• Task directions: Reproduce the worked solution on simplifying a negative power of i word for word, from beginning to end.

━━━━━ Extract provided

Answer

**step1** Understanding the problem

The problem asks us to express the complex number $$i^{-39}$$ in the standard form $$a+ib$$, where $$a$$ and $$b$$ are real numbers. This involves simplifying a power of the imaginary unit $$i$$.

**step2** Simplifying the negative exponent

First, we address the negative exponent. A number raised to a negative exponent is equal to the reciprocal of the number raised to the positive exponent.
So, $$i^{-39} = \frac{1}{i^{39}}$$.

**step3** Evaluating the power of i

Next, we need to evaluate $$i^{39}$$. The powers of $$i$$ follow a repeating cycle of four values:
$$i^1 = i$$
$$i^2 = -1$$
$$i^3 = -i$$
$$i^4 = 1$$
To find the value of $$i^{39}$$, we divide the exponent 39 by 4 and look at the remainder.
$$39 \div 4$$
When 39 is divided by 4, the quotient is 9, and the remainder is 3. This can be written as $$39 = 4 \times 9 + 3$$.
Therefore, $$i^{39}$$ is equivalent to $$i$$ raised to the power of the remainder, which is 3.
$$i^{39} = i^3$$.
From the cycle of powers, we know that $$i^3 = -i$$.
So, $$i^{39} = -i$$.

━━━━━━━━━━
━━━━━ Data

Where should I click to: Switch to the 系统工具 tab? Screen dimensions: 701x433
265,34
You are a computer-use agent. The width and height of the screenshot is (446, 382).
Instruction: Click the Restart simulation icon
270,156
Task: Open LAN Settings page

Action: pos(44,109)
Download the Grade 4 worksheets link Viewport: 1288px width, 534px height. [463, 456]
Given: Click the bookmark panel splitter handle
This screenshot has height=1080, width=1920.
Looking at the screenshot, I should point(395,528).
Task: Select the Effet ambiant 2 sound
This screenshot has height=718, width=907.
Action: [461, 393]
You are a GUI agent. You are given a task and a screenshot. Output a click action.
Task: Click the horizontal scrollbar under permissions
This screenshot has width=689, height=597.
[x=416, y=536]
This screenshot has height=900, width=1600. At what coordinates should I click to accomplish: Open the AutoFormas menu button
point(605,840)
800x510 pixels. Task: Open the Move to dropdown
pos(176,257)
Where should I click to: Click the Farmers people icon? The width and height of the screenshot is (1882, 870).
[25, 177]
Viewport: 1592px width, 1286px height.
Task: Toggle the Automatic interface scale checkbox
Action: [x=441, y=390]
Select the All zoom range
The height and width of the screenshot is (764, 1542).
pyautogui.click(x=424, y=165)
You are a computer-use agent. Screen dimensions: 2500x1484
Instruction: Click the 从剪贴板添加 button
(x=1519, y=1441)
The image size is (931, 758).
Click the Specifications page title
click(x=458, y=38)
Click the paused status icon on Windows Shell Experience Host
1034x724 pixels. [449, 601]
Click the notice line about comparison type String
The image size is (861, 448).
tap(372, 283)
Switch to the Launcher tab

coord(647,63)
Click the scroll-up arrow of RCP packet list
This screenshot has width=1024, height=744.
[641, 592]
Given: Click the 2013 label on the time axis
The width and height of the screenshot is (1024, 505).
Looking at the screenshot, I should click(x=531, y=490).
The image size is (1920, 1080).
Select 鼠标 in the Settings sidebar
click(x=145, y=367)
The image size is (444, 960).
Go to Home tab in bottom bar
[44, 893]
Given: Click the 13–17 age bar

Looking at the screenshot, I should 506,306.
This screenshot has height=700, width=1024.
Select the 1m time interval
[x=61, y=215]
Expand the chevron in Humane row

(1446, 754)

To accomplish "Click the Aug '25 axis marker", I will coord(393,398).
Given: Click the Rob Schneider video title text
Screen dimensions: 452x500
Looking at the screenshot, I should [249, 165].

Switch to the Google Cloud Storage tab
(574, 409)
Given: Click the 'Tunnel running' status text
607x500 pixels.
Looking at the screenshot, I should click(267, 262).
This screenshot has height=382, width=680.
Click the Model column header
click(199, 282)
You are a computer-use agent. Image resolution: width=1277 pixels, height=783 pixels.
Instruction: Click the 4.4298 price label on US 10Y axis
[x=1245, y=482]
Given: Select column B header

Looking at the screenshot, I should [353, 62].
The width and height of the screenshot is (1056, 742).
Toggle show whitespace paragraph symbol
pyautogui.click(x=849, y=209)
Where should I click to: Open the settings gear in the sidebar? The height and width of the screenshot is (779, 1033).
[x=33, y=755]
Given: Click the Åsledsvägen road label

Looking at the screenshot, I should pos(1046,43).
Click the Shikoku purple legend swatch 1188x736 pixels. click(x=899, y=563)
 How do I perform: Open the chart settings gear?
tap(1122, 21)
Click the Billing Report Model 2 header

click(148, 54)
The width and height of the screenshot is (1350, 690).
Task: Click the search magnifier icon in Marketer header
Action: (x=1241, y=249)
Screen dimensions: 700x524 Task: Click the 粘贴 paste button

━━━━━━━━━━

• Solution:
Answer

**step1** Understanding the problem

The problem asks us to express the complex number $$i^{-39}$$ in the standard form $$a+ib$$, where $$a$$ and $$b$$ are real numbers. This involves simplifying a power of the imaginary unit $$i$$.

**step2** Simplifying the negative exponent

First, we address the negative exponent. A number raised to a negative exponent is equal to the reciprocal of the number raised to the positive exponent.
So, $$i^{-39} = \frac{1}{i^{39}}$$.

**step3** Evaluating the power of i

Next, we need to evaluate $$i^{39}$$. The powers of $$i$$ follow a repeating cycle of four values:
$$i^1 = i$$
$$i^2 = -1$$
$$i^3 = -i$$
$$i^4 = 1$$
To find the value of $$i^{39}$$, we divide the exponent 39 by 4 and look at the remainder.
$$39 \div 4$$
When 39 is divided by 4, the quotient is 9, and the remainder is 3. This can be written as $$39 = 4 \times 9 + 3$$.
Therefore, $$i^{39}$$ is equivalent to $$i$$ raised to the power of the remainder, which is 3.
$$i^{39} = i^3$$.
From the cycle of powers, we know that $$i^3 = -i$$.
So, $$i^{39} = -i$$.